» **The task**: Rewrite the material from the line with "The height and width of the screenshot is (730, 938)." up to and including the line with "coordinates (647, 804).", putting "Where can I find" in place of "Where is" and keeping everything else the same. Give back only those lines.

(Saved entries)
++++++++
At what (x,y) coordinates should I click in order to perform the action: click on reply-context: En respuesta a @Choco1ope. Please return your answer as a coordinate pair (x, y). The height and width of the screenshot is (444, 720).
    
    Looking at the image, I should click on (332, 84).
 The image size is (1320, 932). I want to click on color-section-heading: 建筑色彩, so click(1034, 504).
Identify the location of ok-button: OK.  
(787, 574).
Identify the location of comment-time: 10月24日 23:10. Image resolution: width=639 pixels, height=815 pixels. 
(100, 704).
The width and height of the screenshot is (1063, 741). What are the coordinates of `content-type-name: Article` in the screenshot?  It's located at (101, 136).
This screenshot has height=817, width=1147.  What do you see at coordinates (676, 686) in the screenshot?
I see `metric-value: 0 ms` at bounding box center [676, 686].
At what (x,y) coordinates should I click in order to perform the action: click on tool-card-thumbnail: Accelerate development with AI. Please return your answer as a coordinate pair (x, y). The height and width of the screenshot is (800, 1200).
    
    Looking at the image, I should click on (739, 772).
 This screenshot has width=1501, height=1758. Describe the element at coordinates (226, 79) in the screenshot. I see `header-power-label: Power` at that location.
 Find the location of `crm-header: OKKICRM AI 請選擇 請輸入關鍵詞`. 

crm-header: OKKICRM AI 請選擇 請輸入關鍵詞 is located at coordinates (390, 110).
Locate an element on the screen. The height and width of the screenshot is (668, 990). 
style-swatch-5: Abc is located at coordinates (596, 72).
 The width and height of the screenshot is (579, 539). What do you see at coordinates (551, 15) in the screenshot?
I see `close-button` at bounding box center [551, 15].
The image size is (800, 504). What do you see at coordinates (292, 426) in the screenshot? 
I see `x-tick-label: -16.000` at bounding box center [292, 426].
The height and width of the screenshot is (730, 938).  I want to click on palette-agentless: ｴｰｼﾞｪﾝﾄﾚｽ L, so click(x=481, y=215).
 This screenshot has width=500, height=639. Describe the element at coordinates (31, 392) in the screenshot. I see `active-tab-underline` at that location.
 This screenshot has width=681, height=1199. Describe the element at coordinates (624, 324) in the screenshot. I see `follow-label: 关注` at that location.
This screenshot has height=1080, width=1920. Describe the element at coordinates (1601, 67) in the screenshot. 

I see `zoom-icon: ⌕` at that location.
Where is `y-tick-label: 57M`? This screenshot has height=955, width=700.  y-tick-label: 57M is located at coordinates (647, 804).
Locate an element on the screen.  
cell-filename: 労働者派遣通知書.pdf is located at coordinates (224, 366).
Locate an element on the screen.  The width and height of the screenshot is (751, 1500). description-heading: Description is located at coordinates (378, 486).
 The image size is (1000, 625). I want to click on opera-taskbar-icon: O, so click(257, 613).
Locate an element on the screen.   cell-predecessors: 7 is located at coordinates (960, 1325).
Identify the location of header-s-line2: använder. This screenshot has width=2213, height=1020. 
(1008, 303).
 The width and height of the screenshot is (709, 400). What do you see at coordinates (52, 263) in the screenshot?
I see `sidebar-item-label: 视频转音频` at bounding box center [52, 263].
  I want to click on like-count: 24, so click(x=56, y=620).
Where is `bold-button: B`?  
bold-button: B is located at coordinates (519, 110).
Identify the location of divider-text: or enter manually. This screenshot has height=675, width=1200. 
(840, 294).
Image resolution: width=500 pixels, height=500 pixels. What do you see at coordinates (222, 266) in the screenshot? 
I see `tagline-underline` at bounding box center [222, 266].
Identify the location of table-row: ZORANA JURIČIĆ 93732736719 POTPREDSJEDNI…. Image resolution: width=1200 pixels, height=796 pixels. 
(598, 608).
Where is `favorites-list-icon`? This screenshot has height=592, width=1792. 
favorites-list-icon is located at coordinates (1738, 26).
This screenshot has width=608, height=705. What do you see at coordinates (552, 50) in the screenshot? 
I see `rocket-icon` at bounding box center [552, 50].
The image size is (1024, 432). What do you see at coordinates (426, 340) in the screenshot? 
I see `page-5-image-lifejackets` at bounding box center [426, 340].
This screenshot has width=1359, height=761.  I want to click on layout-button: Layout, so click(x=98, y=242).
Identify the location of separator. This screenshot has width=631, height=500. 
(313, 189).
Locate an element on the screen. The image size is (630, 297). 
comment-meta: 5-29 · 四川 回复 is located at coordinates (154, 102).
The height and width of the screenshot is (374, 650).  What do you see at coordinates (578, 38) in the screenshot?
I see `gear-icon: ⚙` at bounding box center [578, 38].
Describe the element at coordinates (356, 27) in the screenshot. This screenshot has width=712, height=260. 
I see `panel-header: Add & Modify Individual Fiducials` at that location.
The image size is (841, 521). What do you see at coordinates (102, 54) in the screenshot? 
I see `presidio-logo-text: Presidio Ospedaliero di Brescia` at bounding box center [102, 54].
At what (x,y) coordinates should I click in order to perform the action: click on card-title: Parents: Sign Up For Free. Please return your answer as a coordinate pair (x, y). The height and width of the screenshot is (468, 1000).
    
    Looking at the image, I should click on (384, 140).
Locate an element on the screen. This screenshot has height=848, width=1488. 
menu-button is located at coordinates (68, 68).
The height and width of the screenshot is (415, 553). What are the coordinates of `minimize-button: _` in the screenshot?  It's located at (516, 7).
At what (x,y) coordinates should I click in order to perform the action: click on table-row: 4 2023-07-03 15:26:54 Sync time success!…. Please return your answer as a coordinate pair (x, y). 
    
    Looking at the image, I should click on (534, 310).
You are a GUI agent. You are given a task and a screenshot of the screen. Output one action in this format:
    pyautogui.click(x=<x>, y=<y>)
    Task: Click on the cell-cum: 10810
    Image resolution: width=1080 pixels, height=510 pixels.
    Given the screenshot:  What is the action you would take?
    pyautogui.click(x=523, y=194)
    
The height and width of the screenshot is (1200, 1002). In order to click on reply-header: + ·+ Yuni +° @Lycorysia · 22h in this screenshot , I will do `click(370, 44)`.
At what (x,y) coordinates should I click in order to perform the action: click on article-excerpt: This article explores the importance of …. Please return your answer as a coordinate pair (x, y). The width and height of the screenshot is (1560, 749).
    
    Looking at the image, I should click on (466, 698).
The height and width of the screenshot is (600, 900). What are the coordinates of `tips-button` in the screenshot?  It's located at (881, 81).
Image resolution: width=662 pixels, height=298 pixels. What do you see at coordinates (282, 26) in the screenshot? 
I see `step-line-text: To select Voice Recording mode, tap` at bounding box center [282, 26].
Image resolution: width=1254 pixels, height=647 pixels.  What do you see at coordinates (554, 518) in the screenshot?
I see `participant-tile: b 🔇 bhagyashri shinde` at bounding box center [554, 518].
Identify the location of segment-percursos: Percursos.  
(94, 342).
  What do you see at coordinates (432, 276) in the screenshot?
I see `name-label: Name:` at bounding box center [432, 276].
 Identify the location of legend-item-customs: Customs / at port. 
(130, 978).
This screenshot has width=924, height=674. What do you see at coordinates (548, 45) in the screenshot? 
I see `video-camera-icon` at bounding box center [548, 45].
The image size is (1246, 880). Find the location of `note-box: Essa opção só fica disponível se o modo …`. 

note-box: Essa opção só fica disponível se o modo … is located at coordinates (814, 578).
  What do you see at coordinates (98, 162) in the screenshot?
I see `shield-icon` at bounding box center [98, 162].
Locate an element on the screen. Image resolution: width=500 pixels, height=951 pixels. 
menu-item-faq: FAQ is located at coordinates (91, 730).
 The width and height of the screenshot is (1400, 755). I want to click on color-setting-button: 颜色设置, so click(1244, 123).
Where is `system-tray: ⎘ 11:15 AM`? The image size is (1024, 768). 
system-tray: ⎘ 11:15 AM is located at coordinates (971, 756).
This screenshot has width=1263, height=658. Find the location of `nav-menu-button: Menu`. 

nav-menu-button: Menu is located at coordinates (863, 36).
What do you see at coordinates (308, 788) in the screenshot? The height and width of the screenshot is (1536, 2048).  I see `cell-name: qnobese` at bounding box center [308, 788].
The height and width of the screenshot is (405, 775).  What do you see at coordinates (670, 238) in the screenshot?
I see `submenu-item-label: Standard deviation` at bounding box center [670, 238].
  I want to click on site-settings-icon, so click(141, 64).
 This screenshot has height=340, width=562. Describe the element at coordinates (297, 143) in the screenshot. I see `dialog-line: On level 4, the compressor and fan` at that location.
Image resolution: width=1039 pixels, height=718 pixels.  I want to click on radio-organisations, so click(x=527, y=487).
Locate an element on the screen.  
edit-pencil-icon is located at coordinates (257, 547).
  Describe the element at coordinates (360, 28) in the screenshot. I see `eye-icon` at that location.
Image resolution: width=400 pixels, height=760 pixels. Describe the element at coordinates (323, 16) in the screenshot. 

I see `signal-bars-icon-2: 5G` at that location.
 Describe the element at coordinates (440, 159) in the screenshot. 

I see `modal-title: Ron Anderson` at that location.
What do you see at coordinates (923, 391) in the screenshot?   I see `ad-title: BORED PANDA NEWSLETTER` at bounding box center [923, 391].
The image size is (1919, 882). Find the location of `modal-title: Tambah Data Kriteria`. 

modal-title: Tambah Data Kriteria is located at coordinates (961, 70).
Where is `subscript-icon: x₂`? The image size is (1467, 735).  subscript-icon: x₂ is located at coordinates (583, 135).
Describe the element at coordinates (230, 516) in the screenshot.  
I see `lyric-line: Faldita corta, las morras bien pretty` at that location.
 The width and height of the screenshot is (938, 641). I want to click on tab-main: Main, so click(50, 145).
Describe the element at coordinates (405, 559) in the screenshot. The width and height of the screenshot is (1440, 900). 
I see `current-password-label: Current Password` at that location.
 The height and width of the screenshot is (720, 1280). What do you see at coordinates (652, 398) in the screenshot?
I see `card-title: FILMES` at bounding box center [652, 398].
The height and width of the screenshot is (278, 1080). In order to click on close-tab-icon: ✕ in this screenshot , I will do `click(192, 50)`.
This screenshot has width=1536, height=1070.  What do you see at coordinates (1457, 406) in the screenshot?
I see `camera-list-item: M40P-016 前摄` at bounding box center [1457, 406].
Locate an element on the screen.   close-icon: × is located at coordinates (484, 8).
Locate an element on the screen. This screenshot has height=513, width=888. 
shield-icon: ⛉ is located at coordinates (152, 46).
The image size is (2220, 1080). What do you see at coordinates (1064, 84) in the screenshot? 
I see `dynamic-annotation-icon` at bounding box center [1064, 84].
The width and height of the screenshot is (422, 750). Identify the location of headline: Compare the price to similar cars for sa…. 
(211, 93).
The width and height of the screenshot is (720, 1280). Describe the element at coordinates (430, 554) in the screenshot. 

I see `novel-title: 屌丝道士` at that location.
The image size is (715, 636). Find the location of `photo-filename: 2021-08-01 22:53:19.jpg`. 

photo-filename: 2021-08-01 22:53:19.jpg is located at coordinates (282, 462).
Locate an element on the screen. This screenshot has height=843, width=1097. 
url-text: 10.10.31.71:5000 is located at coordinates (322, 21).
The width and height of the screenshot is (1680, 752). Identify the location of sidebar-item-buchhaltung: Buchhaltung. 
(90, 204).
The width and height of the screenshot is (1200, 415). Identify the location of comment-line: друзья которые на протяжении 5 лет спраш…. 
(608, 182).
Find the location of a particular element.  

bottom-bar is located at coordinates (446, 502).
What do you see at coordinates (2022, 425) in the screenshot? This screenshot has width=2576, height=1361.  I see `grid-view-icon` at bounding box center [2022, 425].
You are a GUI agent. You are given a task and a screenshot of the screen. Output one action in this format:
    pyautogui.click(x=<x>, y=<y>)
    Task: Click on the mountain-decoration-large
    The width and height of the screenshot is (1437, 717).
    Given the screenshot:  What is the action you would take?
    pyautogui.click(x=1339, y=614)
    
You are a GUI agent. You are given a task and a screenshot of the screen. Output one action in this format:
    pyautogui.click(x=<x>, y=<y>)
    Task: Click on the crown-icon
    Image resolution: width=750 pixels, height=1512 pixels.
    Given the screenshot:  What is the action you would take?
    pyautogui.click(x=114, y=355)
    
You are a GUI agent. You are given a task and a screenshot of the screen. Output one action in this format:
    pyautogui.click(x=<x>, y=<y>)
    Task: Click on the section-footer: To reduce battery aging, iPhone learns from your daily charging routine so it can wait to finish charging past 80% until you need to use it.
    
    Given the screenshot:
++++++++
» **Result below**:
The height and width of the screenshot is (730, 938).  I want to click on palette-agentless: ｴｰｼﾞｪﾝﾄﾚｽ L, so click(x=481, y=215).
 This screenshot has width=500, height=639. Describe the element at coordinates (31, 392) in the screenshot. I see `active-tab-underline` at that location.
 This screenshot has width=681, height=1199. Describe the element at coordinates (624, 324) in the screenshot. I see `follow-label: 关注` at that location.
This screenshot has height=1080, width=1920. Describe the element at coordinates (1601, 67) in the screenshot. 

I see `zoom-icon: ⌕` at that location.
Where can I find `y-tick-label: 57M`? This screenshot has height=955, width=700.  y-tick-label: 57M is located at coordinates (647, 804).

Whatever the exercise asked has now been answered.